The phone rings, it's the friend you have been thinking of, then the mind grabs on to say "she got my message". How many events, arisings and happenings are at play for the phone to ring?
Many. Yes, this could just be a coincidence, and the mind is connecting the events. If I don't think, the events just happen completely disconnected from one another.
When you look at the word label ‘GREEN' , what is the actual experience?
The label is tied to language and requires thought to process. So this is a label in language used to conjure a memory of a past experience. The mind understands what the label means though it is not necessarily being observed in the present. How would you describe the color "GREEN" to a person who has been blind since birth? It would be difficult because the person has never had the direct experience to understand what the label means. Using red to color the text doesn't change the meaning of the word (label) itself. It only changes how the mind processes it. The image/color is red, but the label describes something experienced that has been stored in memory. So red is the direct experience seen, but the thought is of green.
Is the color red ‘experienced’, or is the color green ‘experienced’ as the label suggests?
The color red is seen. It is the color experienced.

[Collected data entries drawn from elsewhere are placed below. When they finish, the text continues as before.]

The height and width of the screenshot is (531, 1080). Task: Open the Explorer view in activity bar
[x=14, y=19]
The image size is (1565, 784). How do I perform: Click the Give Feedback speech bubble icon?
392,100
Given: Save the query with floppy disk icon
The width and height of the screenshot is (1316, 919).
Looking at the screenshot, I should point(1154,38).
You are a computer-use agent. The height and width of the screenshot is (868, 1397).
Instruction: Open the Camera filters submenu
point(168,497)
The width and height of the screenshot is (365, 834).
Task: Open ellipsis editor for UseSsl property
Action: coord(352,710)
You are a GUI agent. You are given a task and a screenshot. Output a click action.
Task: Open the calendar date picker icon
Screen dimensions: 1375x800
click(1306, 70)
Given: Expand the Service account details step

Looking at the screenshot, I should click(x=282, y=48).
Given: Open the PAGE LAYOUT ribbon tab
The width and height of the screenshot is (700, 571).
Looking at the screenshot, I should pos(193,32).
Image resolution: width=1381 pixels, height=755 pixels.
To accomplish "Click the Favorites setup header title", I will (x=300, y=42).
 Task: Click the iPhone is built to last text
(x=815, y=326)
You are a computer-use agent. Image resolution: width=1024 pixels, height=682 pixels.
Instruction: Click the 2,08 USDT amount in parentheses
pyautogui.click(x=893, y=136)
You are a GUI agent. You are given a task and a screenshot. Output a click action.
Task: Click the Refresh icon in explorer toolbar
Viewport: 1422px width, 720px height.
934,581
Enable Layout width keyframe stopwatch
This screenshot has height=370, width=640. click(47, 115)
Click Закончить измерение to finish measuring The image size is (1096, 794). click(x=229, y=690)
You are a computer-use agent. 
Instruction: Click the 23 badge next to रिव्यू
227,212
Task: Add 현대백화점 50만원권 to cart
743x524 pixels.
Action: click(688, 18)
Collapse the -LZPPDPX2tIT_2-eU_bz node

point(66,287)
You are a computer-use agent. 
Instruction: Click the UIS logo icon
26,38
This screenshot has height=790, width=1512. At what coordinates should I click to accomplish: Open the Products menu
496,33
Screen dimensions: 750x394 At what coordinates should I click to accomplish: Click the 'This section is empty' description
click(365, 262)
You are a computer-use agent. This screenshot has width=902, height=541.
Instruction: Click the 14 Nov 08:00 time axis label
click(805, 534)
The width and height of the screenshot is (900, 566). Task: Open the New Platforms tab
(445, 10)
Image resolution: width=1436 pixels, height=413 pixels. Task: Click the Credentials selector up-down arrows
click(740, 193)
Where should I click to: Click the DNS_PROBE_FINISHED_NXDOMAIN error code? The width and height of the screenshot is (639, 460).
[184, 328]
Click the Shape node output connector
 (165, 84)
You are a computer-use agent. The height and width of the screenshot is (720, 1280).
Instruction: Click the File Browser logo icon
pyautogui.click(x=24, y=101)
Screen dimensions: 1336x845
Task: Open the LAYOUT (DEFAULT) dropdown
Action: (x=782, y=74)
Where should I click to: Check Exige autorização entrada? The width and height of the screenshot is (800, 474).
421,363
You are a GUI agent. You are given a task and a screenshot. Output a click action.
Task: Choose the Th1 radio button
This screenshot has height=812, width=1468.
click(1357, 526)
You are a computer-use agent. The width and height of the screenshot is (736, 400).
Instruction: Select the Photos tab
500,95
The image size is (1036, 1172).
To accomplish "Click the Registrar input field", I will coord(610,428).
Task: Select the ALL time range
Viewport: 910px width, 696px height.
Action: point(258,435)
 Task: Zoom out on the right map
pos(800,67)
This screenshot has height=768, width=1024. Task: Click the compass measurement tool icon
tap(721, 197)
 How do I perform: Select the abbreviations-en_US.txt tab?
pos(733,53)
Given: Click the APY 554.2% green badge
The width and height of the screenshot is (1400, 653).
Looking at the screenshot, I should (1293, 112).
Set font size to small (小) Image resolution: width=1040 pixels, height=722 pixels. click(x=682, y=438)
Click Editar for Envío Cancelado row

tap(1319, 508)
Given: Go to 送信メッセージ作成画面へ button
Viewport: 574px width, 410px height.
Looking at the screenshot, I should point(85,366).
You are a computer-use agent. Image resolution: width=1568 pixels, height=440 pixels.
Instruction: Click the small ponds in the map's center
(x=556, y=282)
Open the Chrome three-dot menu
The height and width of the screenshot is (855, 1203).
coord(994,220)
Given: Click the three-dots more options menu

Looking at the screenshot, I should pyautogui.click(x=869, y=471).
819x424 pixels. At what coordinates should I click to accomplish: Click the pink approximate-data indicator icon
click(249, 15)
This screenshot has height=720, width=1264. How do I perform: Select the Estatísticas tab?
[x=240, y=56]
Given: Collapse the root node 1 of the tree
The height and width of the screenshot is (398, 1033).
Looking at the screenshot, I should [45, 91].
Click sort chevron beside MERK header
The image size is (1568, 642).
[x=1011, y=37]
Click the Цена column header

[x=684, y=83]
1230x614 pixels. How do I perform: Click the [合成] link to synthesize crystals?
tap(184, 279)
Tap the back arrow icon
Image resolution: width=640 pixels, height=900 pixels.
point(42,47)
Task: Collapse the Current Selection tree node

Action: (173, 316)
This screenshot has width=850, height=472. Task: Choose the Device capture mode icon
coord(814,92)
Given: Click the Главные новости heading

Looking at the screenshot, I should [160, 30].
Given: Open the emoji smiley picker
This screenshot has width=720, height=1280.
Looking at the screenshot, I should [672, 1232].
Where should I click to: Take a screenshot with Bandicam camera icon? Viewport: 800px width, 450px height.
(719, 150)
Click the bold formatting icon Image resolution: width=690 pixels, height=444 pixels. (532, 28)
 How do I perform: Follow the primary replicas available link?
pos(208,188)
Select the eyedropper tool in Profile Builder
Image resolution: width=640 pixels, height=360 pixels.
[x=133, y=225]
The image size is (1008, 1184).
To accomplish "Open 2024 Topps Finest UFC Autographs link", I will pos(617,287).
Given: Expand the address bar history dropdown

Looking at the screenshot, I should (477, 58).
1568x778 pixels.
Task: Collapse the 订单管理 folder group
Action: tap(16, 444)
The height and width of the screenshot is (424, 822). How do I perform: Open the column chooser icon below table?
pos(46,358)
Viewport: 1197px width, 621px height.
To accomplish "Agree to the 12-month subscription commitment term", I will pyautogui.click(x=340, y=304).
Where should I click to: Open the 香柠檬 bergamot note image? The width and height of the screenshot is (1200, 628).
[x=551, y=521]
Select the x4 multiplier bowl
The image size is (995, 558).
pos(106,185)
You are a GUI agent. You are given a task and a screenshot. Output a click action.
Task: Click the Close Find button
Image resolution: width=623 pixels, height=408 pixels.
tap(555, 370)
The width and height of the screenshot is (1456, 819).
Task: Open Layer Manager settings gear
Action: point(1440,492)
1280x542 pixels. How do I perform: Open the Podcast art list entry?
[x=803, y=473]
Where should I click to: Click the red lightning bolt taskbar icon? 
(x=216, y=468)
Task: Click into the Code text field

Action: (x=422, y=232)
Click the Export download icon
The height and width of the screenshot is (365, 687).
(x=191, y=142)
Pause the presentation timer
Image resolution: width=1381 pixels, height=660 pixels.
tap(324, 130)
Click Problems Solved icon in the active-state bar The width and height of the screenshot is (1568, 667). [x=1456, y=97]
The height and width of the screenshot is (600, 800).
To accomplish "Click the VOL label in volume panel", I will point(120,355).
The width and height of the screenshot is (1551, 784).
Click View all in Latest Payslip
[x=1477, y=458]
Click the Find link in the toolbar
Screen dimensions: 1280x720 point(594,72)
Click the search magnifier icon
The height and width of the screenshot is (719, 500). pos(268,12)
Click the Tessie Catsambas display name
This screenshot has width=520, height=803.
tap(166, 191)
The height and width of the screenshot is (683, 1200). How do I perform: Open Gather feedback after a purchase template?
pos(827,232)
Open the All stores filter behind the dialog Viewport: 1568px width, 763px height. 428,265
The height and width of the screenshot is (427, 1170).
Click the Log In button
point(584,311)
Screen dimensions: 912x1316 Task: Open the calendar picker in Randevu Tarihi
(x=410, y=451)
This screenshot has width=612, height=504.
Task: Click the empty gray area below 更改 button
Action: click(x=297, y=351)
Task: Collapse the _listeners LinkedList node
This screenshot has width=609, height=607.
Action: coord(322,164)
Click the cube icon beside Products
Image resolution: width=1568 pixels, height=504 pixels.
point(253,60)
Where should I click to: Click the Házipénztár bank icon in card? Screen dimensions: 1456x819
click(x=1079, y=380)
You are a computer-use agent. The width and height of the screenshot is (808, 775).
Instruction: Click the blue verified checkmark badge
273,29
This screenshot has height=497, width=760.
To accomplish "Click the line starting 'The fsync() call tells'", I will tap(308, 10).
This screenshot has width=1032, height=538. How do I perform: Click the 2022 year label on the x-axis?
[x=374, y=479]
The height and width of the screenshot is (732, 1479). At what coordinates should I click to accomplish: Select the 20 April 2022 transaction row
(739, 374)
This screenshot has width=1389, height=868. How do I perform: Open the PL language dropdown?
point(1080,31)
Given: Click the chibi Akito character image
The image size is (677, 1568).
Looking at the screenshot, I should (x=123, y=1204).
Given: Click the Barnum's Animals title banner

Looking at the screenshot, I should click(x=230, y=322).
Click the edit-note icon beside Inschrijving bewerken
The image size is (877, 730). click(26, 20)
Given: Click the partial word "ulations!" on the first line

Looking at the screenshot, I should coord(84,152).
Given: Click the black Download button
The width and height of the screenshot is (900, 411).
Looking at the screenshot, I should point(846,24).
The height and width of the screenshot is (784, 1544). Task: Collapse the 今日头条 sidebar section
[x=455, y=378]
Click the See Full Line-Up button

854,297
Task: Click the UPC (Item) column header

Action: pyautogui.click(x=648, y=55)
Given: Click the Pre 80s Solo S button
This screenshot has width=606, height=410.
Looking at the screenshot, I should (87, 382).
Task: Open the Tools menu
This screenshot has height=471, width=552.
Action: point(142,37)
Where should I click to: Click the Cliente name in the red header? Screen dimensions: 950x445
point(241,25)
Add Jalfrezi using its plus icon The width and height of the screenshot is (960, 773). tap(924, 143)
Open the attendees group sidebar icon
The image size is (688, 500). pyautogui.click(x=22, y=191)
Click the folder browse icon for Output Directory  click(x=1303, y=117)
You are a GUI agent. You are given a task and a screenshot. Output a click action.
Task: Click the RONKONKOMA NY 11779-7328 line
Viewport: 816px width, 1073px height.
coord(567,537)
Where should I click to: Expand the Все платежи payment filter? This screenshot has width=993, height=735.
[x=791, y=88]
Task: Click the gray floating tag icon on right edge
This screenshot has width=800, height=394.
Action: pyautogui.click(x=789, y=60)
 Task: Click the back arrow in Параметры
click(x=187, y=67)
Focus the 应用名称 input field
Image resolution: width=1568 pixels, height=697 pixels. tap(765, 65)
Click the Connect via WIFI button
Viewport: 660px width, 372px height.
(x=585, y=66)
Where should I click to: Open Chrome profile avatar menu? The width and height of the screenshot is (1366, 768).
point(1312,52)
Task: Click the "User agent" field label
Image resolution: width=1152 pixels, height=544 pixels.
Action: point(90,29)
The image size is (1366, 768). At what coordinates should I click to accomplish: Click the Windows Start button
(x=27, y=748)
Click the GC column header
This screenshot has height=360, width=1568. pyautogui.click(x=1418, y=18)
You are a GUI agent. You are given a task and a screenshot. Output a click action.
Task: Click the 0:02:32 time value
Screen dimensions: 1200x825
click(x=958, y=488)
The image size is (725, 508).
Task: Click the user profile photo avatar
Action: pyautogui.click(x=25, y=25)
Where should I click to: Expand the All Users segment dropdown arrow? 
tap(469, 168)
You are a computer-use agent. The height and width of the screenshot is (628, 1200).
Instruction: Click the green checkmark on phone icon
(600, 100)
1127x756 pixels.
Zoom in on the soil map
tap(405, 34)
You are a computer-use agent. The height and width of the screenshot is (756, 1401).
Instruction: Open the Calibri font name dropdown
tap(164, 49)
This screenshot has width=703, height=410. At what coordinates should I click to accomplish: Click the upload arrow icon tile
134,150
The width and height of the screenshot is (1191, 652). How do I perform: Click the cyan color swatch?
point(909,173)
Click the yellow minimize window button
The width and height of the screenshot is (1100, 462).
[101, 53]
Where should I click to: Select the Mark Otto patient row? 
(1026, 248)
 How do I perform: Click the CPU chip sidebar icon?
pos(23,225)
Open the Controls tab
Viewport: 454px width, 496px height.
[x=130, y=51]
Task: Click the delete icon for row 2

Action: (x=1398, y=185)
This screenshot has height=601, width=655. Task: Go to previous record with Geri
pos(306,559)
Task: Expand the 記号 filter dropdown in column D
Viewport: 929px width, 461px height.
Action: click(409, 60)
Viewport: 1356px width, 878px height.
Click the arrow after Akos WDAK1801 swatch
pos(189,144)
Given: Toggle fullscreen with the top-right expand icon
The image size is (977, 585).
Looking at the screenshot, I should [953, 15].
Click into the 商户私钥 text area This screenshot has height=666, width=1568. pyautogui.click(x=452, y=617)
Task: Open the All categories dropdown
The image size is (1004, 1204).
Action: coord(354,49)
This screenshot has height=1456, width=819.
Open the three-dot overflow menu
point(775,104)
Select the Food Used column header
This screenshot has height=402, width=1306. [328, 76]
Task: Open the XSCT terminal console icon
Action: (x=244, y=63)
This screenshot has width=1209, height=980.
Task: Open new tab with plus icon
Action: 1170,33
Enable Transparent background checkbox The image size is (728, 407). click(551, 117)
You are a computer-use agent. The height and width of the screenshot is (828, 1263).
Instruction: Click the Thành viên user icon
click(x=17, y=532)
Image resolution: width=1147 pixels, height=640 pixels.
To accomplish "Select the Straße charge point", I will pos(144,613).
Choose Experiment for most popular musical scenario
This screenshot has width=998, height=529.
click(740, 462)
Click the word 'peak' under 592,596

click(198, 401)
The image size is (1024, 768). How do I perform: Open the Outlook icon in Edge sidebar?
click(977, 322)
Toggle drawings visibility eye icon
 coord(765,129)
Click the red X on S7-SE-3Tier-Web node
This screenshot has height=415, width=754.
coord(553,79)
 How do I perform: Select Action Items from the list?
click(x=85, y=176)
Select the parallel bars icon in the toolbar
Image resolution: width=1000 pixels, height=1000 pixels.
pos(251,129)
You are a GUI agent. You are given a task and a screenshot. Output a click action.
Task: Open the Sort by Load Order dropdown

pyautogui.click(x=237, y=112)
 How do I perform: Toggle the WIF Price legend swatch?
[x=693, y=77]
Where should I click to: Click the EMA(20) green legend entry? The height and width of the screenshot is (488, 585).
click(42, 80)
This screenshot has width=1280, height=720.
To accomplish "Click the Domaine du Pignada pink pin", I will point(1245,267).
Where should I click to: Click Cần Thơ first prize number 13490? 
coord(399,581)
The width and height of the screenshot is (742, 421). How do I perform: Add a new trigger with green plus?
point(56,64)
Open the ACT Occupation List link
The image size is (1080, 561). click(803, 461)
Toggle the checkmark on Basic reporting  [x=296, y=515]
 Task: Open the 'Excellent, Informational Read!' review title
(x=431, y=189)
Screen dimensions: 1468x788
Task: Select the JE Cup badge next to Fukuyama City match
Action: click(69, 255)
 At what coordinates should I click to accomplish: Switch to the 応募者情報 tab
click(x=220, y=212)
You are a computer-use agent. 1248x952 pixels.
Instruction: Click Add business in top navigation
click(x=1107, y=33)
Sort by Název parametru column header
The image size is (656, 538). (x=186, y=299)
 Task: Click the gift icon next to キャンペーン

Does the label ‘GREEN’ have a one-to-one correspondence with ‘reality’? Or does the label suggest something else other than what is here now (red colour)?
The label "GREEN" is merely a language construct to describe something observable. If redefined it could be made to describe something else, even the color red. A label is used to connect direct experience to thoughts. The label is used to think about something observed. It is not the something observed itself. In this case, it suggests something other than what is being observed.
Is 'GREEN' associated in any way with the experience of the colour red; or is green just a label that overlays the actual experience of red?
GREEN is not associated with the experience of the color red. GREEN is, however, associated with the experience of the color green. That is how it is defined. When communicated, others who have experienced the color green can understand it. To learn what the label means, the label must be communicated when the experience is happening in the present. Someone who has never experienced the color green cannot understand the label. It is meaningless without the direct experience that previously connected it to the label.
If the label ‘GREEN’ is replaced with the label ‘GOOD’ or ‘BAD’, is the redness affected in any way as the labels suggests?
Does redness become ‘good’ or ‘bad’, or do the labels have no affect whatsoever on ‘reality’?
No because the red has nothing to do with the label GREEN. Or GOOD. Or BAD. The red is what the eye sees in the present. GREEN is used to conjure from memory something that was previously seen. The labels do not affect reality. They are used to communicate, which requires thinking.
The thing that is really hard for me about this is that there is no way to observe something and then describe it in text without processing it through thoughts first. The direct experience cannot be described independently from thought. But the direct experience can be observed independently of thought. In so doing, why would the body respond to it at all?